The exceptional Herbig Ae star HD101412: The first detection of resolved magnetically split lines and the presence of chemical spots in a Herbig star

TL;DR

This study reports the first detection of resolved magnetically split lines and chemical spots on a Herbig Ae star, HD101412, revealing complex magnetic and surface features with implications for stellar magnetic field origins.

Contribution

First detection of resolved magnetic splitting and chemical spots on a Herbig Ae star, providing new insights into stellar magnetic fields and surface inhomogeneities.

Findings

Magnetic field modulus varies from 2.5 to 3.5 kG.
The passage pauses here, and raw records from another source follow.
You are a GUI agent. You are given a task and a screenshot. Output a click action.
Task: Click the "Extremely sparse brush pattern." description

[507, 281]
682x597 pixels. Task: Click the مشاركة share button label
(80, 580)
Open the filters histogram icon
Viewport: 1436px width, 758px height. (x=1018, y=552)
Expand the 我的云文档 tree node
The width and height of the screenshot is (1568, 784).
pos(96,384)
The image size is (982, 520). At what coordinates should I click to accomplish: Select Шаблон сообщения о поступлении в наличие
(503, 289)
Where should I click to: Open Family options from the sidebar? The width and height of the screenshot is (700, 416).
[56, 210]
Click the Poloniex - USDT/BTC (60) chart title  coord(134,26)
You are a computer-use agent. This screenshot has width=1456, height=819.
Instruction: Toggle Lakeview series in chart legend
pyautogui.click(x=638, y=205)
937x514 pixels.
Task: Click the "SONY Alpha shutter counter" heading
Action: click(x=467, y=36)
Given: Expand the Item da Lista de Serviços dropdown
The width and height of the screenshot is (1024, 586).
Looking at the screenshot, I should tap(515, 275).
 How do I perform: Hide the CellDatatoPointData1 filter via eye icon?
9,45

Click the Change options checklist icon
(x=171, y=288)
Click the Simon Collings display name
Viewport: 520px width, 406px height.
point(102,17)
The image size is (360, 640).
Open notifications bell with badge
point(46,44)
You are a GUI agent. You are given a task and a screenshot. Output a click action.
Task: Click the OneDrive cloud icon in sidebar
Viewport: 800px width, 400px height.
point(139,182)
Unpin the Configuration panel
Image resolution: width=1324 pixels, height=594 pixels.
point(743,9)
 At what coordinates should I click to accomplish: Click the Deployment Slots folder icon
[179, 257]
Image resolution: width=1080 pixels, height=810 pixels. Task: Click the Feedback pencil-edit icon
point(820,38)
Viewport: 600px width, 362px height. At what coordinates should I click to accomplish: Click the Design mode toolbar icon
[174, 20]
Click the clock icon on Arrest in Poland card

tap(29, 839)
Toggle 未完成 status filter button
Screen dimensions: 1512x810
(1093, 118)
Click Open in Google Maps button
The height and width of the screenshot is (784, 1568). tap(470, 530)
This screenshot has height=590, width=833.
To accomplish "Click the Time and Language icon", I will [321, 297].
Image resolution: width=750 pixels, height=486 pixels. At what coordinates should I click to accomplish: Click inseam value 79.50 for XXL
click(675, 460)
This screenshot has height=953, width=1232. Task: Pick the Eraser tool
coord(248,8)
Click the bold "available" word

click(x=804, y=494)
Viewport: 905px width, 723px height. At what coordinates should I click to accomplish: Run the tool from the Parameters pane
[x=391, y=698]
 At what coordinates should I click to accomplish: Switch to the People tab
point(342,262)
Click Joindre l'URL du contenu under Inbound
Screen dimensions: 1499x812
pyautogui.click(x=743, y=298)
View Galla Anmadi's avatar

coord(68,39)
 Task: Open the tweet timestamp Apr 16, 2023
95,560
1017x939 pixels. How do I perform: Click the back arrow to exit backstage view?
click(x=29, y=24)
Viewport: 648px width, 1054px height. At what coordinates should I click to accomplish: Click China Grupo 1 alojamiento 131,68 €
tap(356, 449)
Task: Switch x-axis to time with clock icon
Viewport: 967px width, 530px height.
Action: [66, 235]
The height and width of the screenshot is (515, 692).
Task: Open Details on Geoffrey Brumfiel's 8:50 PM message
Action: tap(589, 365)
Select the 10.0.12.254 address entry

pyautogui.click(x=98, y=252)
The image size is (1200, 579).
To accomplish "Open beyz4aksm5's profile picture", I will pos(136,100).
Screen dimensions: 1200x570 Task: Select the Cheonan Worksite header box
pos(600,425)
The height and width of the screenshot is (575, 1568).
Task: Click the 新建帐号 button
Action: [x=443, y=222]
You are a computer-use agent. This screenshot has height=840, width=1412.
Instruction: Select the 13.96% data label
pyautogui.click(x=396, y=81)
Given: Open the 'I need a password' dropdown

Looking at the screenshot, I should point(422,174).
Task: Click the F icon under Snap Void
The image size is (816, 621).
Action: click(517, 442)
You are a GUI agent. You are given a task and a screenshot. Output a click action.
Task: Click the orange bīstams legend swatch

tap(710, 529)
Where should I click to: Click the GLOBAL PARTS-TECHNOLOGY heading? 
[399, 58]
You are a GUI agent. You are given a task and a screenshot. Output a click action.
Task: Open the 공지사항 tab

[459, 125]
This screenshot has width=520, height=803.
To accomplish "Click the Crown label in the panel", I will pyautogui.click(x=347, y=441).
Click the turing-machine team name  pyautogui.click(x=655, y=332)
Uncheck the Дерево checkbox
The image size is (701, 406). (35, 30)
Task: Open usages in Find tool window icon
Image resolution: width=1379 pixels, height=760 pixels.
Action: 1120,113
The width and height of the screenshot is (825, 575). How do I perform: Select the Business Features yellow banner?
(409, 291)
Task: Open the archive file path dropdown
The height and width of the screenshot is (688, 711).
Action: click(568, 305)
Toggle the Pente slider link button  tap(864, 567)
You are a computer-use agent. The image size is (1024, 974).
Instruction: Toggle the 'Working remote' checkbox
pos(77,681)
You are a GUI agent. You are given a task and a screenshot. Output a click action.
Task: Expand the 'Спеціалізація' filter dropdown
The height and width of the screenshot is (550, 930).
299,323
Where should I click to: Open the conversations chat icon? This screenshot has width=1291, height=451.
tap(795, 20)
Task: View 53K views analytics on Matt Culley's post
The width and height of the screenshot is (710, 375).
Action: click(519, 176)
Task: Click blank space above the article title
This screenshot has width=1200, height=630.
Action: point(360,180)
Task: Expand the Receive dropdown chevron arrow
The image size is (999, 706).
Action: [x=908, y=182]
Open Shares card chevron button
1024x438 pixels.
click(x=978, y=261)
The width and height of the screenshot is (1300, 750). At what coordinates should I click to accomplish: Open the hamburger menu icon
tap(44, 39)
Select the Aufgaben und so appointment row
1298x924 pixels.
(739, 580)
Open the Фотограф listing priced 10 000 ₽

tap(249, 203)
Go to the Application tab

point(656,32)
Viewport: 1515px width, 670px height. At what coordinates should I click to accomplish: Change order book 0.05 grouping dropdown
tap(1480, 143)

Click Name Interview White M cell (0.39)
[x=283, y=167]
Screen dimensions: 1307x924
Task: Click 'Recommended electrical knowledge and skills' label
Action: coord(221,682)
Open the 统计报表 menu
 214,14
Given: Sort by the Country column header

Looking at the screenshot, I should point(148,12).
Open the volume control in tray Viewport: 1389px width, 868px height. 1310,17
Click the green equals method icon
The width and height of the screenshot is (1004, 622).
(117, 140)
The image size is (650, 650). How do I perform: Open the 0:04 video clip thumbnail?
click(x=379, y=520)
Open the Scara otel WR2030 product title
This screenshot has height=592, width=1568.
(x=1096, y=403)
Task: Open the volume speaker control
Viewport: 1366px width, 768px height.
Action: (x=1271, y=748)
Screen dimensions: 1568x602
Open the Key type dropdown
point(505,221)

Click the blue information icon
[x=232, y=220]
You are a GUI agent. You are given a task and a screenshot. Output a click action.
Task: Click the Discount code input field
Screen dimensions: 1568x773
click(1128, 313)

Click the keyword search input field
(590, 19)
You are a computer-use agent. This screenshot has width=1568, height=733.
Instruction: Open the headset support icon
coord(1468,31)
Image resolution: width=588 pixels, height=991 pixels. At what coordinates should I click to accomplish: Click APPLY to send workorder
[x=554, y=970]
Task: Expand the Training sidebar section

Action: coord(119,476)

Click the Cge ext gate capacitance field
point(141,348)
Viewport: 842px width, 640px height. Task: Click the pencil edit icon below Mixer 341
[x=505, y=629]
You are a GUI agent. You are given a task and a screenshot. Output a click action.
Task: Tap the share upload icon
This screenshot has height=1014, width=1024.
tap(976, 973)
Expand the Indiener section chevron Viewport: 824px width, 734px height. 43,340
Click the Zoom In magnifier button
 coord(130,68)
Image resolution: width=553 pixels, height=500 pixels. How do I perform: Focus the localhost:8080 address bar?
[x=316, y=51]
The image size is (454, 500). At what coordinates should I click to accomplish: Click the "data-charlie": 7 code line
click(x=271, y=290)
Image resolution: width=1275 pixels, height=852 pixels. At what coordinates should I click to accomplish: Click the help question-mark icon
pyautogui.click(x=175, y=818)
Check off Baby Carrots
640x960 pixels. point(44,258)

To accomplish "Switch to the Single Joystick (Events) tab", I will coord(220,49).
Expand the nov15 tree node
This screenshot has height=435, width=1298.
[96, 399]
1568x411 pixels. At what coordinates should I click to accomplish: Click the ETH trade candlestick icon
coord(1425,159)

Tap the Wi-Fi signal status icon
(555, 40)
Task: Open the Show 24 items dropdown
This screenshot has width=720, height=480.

Detected element spots on the star's surface.

Estimated rotation period of approximately 13.86 days.

Abstract

We obtained high-resolution, high signal-to-noise UVES and a few lower quality HARPS spectra revealing the presence of resolved magnetically split lines. HD101412 is the first Herbig Ae star for which the rotational Doppler effect was found to be small in comparison to the magnetic splitting. The measured mean magnetic field modulus varies from 2.5 to 3.5kG, while the mean quadratic field was found to vary in the range of 3.5 to 4.8kG. To determine the period of variations, we used radial velocity, equivalent width, line width, and line asymmetry measurements of variable spectral lines of several elements, as well as magnetic field measurements. The most pronounced variability was detected for spectral lines of He I and the iron peak elements, whereas the spectral lines of CNO elements are only slightly variable. From spectral variations and magnetic field measurements we derived a potential rotation period P_rot=13.86d, which has to be proven in future studies with a larger number of observations. It is the first time that the presence of element spots is detected on the surface of a Herbig Ae/Be star. Our previous study of Herbig Ae stars revealed a trend towards stronger magnetic fields for younger Herbig Ae stars, confirmed by statistical tests. This is in contrast to a few other (non-statistical) studies claiming that magnetic Herbig Ae stars are progenitors of the magnetic Ap stars. New developments in MHD theory show that the measured magnetic field strengths are compatible with a current-driven instability of toroidal fields generated by differential rotation in the stellar interior. This explanation for magnetic intermediate-mass stars could be an alternative to a frozen-in fossil field.